Because of these findings, we explored sensitivities to test some mechanisms for mitigating increases in absolute network emissions and/or CI under an annual matching scenario. The analysis found that a slight overbuild of renewables or a strategic cut in hydrogen production during peak heat hours could be effective tools to minimize these unwanted emissions impacts in the 2020s.
In addition, annual matching requires REC offsets to result in a net zero CI for hydrogen production. At ERCOT South, the pre-displacement CI of green hydrogen produced is 4.3 kg CO2/kgH2 in 2025 and 3.4 kg CO2/kgH2 in 2030. At WECC Arizona, the CI, before offsets, is 7.9 kg CO2/kgH2 in 2025 and 4.7 kg CO2/kgH2 in 2030. In both cases, these carbon intensities are lower than the estimated 10 kg CO2/kgH2 CI estimate for gray hydrogen production, which could lead to significant decarbonization in target sectors for hydrogen adoption. However, these carbon intensities are also significantly higher than the zero CI of a 100% green hydrogen renewable energy.
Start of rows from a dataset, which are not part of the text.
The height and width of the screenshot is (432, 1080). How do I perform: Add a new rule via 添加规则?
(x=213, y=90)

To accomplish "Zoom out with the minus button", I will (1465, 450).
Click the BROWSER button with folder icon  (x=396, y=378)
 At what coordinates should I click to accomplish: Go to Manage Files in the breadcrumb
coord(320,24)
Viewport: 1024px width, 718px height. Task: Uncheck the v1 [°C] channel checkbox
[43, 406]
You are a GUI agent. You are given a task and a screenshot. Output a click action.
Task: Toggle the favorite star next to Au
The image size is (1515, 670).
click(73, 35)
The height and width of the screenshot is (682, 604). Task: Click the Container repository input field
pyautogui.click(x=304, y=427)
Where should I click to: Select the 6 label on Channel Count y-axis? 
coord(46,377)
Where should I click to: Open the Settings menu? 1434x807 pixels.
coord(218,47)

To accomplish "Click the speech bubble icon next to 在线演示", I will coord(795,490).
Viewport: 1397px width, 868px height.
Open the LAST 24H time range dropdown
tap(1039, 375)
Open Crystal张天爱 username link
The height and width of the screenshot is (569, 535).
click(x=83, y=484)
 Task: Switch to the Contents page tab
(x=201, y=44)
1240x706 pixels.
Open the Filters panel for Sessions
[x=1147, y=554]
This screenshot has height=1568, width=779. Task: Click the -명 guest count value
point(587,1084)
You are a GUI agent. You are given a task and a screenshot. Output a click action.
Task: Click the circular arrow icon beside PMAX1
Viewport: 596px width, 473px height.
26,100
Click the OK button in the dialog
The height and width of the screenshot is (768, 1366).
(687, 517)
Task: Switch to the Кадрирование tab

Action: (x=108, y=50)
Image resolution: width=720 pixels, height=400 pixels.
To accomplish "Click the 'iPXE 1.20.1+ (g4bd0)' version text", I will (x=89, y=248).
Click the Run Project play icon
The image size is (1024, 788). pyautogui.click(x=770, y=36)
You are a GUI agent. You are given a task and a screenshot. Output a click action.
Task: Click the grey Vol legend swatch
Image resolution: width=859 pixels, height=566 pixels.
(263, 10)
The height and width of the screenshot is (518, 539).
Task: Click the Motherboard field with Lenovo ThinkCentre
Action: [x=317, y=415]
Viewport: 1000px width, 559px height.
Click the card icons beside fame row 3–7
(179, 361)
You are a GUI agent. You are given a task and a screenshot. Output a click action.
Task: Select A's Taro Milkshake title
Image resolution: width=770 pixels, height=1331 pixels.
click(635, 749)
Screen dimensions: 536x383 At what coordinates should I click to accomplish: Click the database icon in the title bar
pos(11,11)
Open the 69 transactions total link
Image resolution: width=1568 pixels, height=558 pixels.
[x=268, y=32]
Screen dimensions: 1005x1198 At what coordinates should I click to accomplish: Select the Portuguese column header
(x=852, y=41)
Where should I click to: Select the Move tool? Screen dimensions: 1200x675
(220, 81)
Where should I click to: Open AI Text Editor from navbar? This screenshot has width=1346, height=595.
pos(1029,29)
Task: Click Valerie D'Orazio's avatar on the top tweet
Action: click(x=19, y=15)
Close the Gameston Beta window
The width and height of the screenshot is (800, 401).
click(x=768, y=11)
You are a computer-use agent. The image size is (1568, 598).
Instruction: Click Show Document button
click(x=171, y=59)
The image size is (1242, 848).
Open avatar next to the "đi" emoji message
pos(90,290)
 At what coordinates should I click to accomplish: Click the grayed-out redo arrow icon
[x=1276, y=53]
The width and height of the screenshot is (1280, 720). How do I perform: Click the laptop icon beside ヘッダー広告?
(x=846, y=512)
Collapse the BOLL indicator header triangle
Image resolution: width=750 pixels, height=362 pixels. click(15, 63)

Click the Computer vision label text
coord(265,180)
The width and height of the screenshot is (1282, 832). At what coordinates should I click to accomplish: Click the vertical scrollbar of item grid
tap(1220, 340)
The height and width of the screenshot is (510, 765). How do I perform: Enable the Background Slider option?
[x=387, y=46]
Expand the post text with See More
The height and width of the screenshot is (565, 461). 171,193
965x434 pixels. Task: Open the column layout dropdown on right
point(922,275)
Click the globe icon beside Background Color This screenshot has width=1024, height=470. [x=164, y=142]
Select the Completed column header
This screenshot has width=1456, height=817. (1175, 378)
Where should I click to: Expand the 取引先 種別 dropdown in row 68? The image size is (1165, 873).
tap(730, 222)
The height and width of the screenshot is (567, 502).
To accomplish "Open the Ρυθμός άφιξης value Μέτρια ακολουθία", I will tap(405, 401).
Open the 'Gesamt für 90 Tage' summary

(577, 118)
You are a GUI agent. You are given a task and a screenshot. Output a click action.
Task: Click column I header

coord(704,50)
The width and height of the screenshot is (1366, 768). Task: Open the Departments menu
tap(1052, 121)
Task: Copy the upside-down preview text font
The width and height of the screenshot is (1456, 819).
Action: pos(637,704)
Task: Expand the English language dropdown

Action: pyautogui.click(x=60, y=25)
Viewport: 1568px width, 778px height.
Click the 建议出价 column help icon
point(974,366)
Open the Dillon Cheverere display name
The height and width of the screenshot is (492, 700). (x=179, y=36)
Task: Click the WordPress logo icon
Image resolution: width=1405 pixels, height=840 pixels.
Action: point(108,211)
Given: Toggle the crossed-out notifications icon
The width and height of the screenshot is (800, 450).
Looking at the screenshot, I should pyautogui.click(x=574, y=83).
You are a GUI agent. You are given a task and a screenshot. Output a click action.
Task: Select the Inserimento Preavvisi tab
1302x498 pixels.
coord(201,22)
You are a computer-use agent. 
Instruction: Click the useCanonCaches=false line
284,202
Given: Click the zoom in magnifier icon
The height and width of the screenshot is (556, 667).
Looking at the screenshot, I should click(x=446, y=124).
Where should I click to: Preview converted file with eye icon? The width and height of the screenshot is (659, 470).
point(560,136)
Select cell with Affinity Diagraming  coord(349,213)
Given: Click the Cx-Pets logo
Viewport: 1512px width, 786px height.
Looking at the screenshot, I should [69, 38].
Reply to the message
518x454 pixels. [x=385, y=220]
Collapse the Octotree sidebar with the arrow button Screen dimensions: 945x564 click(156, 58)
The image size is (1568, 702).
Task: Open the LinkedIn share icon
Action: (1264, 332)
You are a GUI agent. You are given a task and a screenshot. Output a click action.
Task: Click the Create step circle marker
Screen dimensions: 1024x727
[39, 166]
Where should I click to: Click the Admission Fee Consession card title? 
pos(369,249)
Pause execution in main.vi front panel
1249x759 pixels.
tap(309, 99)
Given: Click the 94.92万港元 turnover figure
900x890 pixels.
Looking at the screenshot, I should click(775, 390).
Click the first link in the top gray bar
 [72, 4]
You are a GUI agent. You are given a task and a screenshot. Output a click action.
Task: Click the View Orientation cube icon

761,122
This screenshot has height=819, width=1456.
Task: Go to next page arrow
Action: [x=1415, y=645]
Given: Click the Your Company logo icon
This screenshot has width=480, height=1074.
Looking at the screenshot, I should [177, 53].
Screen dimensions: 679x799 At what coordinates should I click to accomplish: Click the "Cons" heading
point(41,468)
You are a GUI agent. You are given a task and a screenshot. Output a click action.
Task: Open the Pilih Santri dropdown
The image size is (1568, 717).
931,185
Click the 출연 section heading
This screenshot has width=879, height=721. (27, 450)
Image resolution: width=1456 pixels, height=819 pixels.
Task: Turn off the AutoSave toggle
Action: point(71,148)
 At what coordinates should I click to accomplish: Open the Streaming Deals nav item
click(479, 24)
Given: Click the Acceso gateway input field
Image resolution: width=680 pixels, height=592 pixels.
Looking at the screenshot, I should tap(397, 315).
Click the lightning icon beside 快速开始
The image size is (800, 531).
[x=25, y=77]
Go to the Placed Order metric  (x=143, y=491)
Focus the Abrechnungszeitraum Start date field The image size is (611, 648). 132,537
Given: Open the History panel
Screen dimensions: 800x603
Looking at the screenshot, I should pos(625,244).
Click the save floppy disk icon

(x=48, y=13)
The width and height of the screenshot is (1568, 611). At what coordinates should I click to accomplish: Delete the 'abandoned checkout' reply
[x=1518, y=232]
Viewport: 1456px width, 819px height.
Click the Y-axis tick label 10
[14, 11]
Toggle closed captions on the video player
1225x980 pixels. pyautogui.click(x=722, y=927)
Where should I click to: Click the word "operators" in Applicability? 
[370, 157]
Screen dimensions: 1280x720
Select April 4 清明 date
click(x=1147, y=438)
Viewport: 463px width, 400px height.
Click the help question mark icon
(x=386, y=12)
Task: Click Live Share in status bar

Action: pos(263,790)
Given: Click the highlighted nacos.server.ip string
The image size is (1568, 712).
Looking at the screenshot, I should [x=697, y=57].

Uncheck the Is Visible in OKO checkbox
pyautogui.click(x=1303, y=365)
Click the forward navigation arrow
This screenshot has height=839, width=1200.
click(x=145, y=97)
Another key point is that this analysis focused on Texas and Arizona where renewable energy potential is high. More research is needed in these and other markets to fully assess the economic and emission offsets considered here. Results are expected to vary significantly on a regional basis and may also vary as hydrogen production scales well after a 250 MW electrolyte is added in an area.
Management of exchanges
Policymakers and regulators are faced with the difficult trade-off between carbon emissions and green hydrogen economics in the context of rapidly changing US energy markets. This early analysis shows that on a cost-effective basis, annual matching could be the catalyst the green hydrogen industry needs to support the early adoption and development of the nascent low-carbon hydrogen industry. When it comes to meeting climate goals, green hydrogen should be developed alongside other solutions, so the faster the adoption, the faster the benefits can be realized. After 2030, as wind, solar and storage generation supports lower carbon grids across the US and electrolyte costs decline, hourly matching could become a more appropriate mechanism to support 100% renewable green hydrogen production and decarbonisation of the electricity grid. tandem.